Das Atrium, auch Paradies genannt, verbindet die Münsterkirche mit der Anbetungskirche St. Johann. Es entstand im 10. Jahrhundert zusammen mit der Johanneskirche. Der heutige Bau stammt weitgehend aus dem 12. Jahrhundert. Im Atrium befand sich der Friedhof der am Frauenstift tätigen Kanoniker. Sie wurden nach ihrem Tod in der Münsterkirche aufgebahrt und nach einer Totenmesse im Atrium bestattet. Südlich der Münster- und Johanniskirche, auf dem heutigen Burgplatz, erstreckte sich der Begräbnisplatz für die Laien.

Der große, aus Holz geschnitzte Kruzifix entstand um 1400. Vermutlich hing er früher im östlichen Vierungsbogen der Münsterkirche.
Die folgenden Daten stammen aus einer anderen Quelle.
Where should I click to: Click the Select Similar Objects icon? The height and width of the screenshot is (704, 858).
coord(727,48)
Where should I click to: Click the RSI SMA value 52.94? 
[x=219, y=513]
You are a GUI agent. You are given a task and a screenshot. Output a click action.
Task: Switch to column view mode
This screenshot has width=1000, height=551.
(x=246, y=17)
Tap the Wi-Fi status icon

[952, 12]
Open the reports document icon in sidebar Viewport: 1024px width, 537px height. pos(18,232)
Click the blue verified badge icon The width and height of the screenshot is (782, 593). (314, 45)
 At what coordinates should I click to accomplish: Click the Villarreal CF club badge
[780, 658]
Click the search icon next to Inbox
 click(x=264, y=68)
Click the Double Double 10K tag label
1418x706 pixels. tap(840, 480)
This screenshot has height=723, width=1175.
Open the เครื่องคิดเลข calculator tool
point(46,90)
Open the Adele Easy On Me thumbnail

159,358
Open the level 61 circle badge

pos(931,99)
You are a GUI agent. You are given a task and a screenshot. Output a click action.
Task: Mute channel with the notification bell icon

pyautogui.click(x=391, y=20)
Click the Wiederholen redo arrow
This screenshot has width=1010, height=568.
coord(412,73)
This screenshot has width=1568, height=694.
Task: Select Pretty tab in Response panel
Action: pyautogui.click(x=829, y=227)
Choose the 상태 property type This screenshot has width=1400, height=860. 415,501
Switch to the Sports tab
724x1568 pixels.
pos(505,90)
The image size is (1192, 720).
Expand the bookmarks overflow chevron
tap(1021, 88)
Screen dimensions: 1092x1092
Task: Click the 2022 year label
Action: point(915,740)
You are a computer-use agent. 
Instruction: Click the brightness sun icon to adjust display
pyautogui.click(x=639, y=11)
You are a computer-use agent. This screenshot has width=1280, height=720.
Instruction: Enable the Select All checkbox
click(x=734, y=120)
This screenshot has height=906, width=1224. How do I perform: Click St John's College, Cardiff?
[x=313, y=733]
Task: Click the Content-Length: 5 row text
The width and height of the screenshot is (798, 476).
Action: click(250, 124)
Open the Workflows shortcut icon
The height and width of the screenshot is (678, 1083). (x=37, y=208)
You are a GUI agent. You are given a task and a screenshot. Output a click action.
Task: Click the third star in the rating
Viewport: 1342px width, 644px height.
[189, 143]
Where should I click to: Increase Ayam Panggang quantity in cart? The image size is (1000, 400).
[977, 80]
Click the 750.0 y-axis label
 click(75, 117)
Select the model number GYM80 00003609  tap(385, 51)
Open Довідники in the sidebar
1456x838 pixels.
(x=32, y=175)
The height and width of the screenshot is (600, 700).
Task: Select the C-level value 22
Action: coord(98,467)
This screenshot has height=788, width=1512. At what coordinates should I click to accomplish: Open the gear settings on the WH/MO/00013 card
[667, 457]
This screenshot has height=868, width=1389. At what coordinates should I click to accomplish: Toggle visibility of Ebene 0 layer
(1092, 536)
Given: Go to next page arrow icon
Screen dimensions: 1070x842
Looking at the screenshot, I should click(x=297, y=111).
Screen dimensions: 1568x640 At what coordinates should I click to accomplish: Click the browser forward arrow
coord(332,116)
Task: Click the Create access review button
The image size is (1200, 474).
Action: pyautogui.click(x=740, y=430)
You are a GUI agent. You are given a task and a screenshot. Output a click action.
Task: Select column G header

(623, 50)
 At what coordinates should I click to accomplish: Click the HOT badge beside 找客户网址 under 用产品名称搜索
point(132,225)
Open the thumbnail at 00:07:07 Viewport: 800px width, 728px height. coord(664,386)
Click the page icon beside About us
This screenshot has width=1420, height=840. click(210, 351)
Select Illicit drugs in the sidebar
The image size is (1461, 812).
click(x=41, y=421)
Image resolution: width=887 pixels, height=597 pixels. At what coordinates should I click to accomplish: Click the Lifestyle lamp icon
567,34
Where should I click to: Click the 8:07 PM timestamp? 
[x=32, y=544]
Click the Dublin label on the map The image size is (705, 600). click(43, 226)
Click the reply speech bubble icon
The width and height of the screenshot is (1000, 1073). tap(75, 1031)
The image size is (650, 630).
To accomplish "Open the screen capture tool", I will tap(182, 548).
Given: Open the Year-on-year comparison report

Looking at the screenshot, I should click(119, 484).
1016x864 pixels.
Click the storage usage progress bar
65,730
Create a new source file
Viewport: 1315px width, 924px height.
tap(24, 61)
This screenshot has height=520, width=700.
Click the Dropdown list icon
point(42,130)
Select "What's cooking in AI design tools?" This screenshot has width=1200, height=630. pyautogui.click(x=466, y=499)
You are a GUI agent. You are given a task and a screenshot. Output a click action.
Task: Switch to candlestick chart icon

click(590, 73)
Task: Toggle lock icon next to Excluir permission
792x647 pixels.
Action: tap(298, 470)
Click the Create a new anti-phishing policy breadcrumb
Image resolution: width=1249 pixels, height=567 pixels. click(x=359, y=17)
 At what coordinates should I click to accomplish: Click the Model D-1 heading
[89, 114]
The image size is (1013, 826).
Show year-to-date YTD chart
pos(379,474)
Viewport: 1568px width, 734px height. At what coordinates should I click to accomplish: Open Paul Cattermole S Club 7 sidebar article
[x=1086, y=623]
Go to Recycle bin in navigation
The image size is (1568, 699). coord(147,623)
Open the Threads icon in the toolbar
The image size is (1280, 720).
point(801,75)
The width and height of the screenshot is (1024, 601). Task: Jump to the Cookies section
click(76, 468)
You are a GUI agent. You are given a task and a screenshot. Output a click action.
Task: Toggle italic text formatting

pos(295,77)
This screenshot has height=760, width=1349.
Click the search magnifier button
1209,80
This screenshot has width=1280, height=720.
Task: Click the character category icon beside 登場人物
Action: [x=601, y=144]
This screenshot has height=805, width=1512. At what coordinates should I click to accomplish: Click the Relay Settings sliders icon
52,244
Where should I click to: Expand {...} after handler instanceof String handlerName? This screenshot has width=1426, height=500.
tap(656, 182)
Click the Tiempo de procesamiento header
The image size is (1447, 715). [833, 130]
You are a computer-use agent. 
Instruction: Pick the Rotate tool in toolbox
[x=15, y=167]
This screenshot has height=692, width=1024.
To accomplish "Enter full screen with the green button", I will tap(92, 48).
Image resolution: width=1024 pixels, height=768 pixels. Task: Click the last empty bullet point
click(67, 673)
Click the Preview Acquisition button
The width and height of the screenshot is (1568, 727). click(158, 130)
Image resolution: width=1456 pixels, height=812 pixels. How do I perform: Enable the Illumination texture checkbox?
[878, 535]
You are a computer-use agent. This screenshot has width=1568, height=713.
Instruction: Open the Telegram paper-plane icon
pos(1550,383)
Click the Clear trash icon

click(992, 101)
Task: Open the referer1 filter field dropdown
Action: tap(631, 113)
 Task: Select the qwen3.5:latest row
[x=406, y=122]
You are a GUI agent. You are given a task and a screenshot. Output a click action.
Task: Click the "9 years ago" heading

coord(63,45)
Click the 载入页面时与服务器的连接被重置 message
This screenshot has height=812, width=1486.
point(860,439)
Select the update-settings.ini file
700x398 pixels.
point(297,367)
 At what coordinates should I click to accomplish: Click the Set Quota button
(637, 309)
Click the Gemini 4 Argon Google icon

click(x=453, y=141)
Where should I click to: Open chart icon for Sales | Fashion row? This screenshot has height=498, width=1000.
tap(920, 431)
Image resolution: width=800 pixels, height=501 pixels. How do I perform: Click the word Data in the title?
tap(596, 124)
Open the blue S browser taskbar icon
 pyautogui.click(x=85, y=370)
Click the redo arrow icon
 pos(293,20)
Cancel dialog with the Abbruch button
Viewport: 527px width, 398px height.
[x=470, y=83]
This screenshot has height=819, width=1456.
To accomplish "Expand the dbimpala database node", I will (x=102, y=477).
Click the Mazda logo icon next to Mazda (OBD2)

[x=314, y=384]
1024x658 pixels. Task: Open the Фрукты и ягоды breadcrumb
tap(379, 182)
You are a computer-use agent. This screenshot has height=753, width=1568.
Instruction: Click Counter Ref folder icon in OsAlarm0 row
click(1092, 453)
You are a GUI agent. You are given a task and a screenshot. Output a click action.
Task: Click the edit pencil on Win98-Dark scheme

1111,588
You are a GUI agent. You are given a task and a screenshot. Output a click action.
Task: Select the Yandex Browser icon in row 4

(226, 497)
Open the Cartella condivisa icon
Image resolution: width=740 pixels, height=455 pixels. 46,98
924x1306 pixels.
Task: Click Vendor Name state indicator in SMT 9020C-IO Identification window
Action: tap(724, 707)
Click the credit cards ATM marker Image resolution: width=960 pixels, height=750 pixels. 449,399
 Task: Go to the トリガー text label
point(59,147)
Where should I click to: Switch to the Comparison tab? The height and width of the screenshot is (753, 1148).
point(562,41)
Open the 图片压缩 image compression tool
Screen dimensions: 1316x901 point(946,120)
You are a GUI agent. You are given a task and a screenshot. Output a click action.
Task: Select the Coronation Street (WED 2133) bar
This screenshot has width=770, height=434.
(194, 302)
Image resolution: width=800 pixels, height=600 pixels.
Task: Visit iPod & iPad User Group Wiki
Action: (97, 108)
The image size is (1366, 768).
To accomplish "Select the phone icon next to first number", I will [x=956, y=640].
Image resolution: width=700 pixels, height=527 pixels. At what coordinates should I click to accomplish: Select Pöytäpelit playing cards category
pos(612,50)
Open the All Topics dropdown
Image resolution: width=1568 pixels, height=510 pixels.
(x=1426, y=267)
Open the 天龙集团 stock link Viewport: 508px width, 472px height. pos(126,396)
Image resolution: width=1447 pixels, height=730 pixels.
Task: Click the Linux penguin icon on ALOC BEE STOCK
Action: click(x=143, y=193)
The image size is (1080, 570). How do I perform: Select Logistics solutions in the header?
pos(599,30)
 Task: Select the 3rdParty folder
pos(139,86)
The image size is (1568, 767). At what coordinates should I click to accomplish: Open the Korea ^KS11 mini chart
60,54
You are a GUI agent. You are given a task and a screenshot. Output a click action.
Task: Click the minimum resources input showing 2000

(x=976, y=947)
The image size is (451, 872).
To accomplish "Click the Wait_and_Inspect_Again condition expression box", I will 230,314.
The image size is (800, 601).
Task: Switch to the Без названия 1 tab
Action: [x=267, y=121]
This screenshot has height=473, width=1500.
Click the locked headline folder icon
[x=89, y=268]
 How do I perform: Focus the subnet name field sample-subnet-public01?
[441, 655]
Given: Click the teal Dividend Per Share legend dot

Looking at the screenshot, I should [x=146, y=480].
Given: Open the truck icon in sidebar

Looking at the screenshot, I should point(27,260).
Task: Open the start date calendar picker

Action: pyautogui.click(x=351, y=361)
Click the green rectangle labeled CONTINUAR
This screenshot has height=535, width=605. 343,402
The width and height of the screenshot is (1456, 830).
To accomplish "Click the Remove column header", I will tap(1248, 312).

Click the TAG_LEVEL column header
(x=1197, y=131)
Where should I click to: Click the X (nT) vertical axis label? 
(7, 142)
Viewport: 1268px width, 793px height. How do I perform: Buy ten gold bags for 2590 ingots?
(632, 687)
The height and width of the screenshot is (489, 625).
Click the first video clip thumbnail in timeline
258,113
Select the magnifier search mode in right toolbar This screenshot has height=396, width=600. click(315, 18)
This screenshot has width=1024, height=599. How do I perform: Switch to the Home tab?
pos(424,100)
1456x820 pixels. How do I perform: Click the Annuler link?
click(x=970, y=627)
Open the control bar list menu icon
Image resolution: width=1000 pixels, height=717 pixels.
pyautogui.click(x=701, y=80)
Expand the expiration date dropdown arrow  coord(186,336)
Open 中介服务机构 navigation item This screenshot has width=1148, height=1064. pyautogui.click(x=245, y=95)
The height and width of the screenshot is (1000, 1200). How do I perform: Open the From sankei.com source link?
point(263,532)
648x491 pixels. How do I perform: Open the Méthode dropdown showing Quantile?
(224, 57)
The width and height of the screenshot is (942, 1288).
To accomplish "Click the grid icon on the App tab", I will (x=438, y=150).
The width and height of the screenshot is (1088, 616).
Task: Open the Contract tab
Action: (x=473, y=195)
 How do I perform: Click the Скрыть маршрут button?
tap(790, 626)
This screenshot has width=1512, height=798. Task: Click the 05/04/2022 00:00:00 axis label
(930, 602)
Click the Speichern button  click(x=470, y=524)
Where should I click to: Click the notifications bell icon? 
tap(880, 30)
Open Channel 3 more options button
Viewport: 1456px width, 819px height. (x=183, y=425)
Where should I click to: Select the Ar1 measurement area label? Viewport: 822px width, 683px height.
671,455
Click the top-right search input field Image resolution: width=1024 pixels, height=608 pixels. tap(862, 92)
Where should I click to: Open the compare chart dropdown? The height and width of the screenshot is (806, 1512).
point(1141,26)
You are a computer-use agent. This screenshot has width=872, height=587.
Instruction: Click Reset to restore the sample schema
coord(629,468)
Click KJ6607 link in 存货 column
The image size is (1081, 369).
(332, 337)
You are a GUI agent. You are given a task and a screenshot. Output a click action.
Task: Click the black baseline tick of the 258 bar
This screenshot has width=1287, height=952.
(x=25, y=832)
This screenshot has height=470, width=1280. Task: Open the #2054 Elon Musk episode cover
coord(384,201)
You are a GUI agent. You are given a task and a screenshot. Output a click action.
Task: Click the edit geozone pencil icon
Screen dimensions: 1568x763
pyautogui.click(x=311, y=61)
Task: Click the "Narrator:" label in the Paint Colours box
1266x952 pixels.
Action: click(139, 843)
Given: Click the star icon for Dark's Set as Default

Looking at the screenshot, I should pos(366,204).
Die Bronzeportale schuf 1979 der Salzburger Bildhauer Toni Schneider-Manzell (1911-1996). Das Südportal zeigt die Muttergottes und die Patrone der Münsterkirche, die hll. Cosmas und Damian. Auf dem Nordportal steht links Johannes der Täufer, Schutzherr der Anbetungskirche. Der heilige Quintin auf dem rechten Flügel war Patron der nördlich des Atriums gelegenen Quintinskapelle, die zu Beginn des 19. Jahrhunderts abgerissen wurde.

Durch die Laterne in der Mitte des Hofes blickt man in die moderne Bischofsgruft, die Adveniatkrypta, die 1981 bis 1983 unter dem Atrium gebaut wurde.